• [About this exercise]:
The lines to copy from the listing below are those that contain the string "card".

── Data listing

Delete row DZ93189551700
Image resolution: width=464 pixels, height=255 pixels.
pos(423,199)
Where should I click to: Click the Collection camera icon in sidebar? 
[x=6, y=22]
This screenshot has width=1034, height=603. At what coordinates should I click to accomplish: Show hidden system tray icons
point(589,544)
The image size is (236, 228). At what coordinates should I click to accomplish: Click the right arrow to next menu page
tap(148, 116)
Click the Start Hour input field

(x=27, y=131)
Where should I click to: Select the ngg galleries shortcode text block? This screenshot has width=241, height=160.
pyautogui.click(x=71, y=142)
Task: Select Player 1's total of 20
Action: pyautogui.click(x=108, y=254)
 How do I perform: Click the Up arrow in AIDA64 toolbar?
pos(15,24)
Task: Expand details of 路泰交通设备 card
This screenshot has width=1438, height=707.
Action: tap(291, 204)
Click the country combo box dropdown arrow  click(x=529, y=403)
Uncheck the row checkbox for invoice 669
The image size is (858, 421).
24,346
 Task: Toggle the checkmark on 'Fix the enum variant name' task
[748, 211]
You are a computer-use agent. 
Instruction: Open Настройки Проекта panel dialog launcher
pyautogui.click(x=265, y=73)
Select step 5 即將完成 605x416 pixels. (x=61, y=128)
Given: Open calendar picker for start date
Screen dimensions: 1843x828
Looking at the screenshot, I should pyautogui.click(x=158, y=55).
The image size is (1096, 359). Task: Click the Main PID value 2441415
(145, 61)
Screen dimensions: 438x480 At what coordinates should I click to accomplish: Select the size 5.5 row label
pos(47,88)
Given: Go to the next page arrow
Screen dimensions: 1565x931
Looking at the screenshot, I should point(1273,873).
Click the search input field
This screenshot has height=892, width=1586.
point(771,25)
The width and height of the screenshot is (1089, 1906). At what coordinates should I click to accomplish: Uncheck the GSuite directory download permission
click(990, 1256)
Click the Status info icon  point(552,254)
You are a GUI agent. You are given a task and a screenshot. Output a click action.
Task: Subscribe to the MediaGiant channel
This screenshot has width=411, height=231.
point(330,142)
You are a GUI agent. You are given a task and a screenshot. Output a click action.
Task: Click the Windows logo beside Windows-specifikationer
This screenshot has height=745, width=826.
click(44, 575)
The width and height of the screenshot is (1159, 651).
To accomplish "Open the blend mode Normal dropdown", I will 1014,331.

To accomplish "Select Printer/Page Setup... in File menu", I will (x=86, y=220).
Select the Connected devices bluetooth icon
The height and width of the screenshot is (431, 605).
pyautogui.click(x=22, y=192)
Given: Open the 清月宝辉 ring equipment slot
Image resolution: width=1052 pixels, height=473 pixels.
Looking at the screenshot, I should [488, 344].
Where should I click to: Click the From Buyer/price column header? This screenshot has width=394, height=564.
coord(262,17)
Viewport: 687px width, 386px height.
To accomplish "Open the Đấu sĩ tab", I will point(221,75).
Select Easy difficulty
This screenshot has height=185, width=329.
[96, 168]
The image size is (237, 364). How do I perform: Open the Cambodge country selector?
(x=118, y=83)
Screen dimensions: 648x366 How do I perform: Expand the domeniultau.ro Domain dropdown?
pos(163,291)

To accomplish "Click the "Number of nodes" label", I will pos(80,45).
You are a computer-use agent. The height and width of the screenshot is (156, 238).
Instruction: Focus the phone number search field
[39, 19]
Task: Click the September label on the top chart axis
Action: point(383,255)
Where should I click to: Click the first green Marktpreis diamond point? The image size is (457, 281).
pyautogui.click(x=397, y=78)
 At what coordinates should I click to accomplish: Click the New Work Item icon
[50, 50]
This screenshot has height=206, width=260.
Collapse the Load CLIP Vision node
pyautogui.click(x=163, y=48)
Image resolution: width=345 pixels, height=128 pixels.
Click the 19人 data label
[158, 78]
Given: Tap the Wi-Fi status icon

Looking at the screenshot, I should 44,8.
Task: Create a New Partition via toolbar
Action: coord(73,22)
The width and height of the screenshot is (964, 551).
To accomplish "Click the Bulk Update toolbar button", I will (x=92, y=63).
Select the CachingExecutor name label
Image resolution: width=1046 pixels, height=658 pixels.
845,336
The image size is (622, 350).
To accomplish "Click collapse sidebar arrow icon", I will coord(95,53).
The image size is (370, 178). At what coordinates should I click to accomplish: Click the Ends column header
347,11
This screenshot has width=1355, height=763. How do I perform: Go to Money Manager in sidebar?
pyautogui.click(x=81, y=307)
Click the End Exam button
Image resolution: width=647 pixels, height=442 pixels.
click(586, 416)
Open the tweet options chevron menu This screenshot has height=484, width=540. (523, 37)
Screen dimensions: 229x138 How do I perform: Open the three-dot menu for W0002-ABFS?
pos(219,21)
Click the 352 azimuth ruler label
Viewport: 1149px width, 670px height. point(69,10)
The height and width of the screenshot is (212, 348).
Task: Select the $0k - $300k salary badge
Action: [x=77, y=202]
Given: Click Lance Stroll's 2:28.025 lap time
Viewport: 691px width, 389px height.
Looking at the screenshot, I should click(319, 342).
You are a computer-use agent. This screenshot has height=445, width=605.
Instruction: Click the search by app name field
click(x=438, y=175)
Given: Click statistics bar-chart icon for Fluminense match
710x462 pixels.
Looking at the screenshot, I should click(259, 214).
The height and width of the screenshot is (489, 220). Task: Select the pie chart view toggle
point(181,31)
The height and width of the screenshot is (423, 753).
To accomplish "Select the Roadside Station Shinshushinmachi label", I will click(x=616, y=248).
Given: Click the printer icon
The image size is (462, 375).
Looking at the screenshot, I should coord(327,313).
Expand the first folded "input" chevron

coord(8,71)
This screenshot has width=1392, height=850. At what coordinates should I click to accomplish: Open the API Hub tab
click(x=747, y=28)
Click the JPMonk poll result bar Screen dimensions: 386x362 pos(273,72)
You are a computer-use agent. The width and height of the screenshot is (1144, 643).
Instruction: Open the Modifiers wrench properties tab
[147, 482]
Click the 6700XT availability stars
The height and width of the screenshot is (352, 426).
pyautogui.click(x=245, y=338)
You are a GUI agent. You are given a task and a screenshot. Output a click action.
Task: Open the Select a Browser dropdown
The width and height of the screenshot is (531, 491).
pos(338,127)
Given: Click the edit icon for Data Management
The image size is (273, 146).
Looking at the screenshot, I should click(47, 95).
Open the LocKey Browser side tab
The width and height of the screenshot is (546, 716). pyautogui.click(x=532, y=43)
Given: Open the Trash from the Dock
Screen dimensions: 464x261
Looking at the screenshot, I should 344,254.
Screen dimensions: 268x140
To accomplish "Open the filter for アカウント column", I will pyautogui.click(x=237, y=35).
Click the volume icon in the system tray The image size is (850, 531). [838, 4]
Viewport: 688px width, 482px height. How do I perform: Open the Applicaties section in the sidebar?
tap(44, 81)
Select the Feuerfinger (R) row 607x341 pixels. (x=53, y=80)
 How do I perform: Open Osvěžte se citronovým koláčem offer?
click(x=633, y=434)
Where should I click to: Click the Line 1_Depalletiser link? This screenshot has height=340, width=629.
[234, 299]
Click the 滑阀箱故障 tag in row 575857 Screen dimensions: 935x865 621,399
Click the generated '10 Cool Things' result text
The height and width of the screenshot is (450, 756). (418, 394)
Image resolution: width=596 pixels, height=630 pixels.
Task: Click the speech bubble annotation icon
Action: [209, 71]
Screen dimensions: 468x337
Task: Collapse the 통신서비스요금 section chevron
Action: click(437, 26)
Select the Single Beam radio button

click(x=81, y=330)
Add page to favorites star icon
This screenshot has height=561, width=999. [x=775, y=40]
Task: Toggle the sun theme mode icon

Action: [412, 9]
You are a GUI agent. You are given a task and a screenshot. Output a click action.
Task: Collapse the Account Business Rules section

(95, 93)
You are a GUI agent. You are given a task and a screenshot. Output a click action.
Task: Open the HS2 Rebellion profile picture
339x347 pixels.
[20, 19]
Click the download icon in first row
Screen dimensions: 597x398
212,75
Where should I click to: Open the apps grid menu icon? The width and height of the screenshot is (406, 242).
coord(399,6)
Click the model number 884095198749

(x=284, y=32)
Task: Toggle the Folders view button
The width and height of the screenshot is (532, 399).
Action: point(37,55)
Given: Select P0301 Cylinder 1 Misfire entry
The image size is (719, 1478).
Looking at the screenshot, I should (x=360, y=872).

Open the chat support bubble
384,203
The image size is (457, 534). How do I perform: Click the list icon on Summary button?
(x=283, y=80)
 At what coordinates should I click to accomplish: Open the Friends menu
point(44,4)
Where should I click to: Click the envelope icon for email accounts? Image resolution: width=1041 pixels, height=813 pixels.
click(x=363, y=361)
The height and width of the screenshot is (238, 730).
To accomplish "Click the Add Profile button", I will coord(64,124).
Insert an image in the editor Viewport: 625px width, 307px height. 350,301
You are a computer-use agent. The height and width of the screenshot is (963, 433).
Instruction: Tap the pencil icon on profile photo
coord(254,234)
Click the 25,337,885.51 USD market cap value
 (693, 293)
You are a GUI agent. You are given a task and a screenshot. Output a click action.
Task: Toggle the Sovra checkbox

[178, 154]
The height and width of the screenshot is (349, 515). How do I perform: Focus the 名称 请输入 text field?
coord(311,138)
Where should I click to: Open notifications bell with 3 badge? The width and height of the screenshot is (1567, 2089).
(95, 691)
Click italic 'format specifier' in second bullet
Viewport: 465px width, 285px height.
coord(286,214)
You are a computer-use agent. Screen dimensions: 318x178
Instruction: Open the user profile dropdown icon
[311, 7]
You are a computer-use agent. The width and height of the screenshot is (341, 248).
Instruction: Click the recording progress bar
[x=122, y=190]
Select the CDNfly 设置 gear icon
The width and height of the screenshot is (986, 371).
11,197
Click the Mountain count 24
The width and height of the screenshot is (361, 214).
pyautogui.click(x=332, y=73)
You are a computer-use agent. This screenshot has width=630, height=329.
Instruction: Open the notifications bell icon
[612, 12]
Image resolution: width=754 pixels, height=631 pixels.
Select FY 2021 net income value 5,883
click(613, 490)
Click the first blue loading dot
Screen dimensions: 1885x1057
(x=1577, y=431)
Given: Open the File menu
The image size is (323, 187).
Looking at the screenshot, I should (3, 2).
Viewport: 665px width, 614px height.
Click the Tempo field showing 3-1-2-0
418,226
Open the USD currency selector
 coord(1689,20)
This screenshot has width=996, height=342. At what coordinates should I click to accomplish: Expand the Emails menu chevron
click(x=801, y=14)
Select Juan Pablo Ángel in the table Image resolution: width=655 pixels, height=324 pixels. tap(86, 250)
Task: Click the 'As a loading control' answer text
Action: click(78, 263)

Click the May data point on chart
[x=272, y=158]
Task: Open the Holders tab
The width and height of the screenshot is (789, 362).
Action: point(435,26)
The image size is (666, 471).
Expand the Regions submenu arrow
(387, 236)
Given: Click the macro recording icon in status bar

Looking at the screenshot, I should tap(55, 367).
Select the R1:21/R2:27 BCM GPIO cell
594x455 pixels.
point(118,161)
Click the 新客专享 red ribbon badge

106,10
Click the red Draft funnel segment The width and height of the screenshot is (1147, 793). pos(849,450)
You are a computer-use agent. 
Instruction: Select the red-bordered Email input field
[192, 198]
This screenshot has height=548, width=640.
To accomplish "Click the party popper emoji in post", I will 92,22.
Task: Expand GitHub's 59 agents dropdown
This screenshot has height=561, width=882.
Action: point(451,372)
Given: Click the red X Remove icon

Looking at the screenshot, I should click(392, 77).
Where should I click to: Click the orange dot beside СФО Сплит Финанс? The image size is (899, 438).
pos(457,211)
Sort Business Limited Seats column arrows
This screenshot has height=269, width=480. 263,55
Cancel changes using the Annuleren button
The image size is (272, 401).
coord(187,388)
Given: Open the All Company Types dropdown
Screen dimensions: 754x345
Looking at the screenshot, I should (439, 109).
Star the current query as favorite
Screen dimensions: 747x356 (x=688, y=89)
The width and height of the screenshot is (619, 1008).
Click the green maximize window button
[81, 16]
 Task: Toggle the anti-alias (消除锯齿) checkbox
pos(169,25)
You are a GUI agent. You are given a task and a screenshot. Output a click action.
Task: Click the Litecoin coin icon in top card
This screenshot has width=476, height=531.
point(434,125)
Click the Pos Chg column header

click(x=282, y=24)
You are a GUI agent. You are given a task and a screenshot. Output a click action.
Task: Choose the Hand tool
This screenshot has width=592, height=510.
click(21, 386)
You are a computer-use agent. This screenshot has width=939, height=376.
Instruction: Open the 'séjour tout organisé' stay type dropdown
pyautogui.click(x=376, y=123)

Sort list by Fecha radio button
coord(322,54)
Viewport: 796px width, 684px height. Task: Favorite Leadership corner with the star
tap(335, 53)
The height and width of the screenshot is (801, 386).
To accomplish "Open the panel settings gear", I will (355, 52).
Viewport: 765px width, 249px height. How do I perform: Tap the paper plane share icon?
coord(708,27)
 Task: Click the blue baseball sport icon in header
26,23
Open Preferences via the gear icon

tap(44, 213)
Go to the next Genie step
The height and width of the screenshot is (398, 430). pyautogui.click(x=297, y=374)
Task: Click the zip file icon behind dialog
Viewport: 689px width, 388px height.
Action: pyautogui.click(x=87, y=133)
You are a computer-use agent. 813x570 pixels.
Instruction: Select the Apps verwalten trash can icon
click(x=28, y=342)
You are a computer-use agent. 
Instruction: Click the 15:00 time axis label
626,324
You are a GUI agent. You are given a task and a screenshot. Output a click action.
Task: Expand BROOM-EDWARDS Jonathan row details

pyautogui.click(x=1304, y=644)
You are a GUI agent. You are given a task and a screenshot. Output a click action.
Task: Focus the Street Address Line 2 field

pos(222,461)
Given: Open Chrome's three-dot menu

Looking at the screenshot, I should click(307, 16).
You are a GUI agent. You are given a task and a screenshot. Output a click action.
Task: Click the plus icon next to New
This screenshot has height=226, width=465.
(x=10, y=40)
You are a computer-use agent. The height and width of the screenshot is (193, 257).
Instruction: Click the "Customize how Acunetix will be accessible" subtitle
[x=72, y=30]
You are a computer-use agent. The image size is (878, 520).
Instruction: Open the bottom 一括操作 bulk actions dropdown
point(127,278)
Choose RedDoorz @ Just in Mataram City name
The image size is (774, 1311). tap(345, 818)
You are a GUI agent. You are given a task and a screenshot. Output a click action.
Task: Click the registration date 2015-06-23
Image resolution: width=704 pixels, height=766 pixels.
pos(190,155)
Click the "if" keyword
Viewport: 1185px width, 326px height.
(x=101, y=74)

────

• [Exercise solution]:
Task: Expand details of 路泰交通设备 card
Task: Click the Litecoin coin icon in top card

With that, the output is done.